- Headquarters: Lebanon
- Religion: Shia Islam
- Iraqi counterpart: Islamic Dawa Party

= Islamic Dawa Party in Lebanon =

The Islamic Dawa Party in Lebanon (Arabic حزب الدعوة الإسلامية Ḥizb al Daʿwa al-Islāmiyya) was an Islamist Shia party in Lebanon. A twin party of the larger Islamic Dawa Party of Iraq, it was founded by Najaf-educated Shia clerics returning to Lebanon. Its spiritual guide was Sheikh Sayyed Mohammad Hussein Fadlallah.

Dawa was founded in the 1960s. Like its Iraqi twin, Dawa was said to "emphasize extreme secrecy and underground activity, in alignment with traditional Shi'i doctrine of protecting the community against persecution." In 1981 the French ambassador in Lebanon, Louise Delaware, was killed in Beirut. The attack was thought to be in retaliation for France's granting sanctuary to deposed Iranian president Abolhassan Banisadr against the wishes of the Islamic Republic of Iran.

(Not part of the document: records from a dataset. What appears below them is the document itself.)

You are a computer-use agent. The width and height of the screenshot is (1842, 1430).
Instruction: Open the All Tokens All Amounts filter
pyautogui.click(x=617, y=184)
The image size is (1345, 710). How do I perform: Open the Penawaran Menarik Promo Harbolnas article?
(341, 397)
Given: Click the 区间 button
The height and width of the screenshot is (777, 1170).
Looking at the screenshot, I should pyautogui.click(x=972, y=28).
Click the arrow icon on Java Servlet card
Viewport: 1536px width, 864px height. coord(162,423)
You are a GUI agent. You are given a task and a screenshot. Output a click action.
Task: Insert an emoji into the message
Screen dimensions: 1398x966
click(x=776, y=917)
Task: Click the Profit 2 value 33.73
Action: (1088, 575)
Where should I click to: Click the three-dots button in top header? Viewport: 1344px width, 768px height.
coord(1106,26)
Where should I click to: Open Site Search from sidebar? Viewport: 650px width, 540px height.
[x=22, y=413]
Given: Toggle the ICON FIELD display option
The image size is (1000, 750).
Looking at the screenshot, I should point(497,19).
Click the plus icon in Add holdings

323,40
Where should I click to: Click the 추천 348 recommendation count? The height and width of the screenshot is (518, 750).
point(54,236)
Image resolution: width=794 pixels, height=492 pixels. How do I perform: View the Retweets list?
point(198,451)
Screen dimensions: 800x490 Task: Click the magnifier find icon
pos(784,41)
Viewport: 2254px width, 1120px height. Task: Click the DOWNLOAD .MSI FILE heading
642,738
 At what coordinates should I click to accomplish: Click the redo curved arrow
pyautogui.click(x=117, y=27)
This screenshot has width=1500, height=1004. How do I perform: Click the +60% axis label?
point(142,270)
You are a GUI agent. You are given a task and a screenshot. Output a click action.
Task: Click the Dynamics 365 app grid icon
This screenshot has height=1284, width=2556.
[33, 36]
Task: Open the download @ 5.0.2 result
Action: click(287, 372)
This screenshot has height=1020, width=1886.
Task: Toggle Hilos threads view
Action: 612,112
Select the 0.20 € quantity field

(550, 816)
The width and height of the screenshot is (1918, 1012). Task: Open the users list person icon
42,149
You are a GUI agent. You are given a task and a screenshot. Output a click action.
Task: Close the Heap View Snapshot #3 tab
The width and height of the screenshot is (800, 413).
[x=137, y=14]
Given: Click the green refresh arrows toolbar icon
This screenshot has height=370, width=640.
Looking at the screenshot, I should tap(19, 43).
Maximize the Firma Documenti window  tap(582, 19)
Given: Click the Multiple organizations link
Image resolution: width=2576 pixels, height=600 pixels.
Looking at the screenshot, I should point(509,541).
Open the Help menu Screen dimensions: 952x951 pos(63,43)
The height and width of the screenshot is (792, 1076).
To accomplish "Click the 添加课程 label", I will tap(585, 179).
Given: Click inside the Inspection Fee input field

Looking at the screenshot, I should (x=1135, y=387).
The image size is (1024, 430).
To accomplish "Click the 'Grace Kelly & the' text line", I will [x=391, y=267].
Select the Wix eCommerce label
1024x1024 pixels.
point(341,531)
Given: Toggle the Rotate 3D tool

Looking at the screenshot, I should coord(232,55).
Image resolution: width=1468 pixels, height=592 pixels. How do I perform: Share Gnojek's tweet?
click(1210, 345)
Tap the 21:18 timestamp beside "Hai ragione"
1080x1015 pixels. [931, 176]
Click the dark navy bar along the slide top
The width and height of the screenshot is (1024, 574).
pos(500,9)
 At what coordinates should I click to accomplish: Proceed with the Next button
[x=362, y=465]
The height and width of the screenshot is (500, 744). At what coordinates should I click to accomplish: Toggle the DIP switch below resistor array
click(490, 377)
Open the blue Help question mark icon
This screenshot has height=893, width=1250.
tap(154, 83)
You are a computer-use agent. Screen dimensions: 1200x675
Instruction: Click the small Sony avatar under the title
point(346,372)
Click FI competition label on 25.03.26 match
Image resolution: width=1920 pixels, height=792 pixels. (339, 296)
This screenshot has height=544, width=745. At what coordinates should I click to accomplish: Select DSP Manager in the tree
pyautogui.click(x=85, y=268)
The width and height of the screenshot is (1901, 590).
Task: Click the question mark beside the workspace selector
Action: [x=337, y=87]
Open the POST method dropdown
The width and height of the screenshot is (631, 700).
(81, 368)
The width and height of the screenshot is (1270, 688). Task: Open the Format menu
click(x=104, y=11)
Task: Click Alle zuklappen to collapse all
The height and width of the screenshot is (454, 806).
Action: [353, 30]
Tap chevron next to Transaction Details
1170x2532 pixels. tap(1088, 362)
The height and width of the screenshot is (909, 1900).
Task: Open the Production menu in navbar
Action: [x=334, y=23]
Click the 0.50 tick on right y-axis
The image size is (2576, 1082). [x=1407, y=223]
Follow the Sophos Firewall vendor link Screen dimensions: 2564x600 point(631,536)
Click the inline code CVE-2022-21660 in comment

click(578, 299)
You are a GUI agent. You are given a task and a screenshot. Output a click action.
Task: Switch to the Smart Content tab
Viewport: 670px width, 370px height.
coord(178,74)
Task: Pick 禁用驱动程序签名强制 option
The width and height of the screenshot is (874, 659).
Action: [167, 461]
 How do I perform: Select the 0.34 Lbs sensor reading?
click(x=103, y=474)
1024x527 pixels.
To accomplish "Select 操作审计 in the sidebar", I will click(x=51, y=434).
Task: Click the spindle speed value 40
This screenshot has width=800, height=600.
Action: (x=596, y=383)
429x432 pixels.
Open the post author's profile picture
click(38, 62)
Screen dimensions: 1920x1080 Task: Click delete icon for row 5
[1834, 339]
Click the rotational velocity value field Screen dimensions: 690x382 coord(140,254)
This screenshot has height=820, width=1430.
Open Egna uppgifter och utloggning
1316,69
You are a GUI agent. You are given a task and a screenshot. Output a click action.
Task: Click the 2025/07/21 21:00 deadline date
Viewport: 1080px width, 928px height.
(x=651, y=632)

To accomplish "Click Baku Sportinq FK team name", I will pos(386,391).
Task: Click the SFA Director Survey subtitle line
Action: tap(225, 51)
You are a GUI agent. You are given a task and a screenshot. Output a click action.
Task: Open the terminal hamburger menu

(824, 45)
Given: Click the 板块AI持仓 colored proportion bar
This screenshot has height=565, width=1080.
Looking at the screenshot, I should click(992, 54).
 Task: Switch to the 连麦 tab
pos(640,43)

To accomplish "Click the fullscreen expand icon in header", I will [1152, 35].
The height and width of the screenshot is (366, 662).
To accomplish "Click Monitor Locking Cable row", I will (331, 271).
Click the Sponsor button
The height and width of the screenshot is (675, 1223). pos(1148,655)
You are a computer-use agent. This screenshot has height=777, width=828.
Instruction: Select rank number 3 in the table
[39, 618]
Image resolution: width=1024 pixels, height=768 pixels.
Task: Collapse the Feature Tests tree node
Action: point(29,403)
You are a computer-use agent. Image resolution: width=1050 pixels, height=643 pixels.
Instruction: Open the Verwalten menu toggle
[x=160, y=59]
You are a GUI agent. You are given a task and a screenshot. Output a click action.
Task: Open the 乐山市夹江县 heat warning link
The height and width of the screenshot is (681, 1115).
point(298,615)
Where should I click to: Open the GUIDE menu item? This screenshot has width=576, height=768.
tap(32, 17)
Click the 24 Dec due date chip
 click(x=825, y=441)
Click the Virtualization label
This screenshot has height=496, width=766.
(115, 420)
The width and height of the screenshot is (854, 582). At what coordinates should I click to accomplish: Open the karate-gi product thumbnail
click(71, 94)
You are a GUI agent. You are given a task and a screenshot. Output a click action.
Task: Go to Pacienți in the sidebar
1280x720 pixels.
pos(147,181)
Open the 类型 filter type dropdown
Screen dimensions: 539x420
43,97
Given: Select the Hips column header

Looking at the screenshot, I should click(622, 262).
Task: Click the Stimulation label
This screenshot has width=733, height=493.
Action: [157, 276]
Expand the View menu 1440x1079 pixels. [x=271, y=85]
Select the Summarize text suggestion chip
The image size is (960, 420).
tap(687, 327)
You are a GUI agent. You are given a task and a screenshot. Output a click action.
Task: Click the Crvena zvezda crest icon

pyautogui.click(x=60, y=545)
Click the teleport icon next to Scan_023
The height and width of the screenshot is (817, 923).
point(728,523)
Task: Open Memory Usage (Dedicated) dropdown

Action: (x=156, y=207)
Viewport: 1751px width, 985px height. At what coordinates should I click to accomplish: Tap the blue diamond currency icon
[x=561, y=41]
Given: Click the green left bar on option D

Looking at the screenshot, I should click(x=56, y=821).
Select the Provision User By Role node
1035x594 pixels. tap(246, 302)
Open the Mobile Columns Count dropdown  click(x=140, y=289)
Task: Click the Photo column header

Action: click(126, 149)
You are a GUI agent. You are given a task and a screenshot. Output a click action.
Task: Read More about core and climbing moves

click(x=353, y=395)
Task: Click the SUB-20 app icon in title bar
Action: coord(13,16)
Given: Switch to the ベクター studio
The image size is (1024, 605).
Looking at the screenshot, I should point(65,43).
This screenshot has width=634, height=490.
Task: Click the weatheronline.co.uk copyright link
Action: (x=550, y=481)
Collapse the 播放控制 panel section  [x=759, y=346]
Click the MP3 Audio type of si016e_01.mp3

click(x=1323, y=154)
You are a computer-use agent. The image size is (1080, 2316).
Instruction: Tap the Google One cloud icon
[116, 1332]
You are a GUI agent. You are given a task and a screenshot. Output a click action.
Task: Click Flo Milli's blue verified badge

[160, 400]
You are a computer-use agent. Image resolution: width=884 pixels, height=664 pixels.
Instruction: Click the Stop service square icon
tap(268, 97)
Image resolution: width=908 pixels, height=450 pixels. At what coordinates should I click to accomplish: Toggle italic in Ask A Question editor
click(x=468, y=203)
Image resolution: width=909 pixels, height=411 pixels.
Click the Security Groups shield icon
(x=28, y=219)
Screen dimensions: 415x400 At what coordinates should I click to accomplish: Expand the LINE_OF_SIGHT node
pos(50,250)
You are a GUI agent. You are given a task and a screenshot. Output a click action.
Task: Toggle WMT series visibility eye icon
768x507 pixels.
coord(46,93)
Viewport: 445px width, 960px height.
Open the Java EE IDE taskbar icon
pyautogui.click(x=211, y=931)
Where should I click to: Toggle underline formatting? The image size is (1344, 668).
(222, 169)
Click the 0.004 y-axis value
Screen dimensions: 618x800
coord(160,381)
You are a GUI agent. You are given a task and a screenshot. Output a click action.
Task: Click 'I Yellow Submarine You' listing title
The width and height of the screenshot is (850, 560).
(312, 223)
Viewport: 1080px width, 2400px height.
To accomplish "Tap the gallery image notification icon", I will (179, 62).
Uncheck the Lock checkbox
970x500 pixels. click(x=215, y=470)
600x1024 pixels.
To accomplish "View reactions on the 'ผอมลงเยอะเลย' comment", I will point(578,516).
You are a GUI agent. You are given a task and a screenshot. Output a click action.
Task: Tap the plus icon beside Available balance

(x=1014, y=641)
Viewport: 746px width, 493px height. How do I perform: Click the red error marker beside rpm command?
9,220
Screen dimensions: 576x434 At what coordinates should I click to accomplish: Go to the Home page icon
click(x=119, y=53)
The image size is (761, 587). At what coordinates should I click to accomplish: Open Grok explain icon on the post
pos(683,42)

Following the Iranian Revolution, the "more radical Najaf-educated clergy" of Lebanon, with the "active encourage[ment]" of Iran, turned away from the party believing that "the secretive and underground nature of the party" hindered its effectiveness.

It would later become a "core component in the establishment of the Hezbollah movement in 1982" and by late 1984 it had merged with that radical but more open Shia "umbrella group" along with other Lebanese Islamist groups - Islamic Amal, Islamic Jihad Organization, imam Hussein Suicide Squad, Jundallah (Soldiers of God) and the Islamic Students Union. Some parts of the party did not join Hezbollah, and lingered on until being infiltrated by Syrian intelligence in the late 1990s. "The legacy of the Lebanese al-Da'wa party had and continues to have, a strong impact on the ideology, direction and organisational structure" of Hezbollah.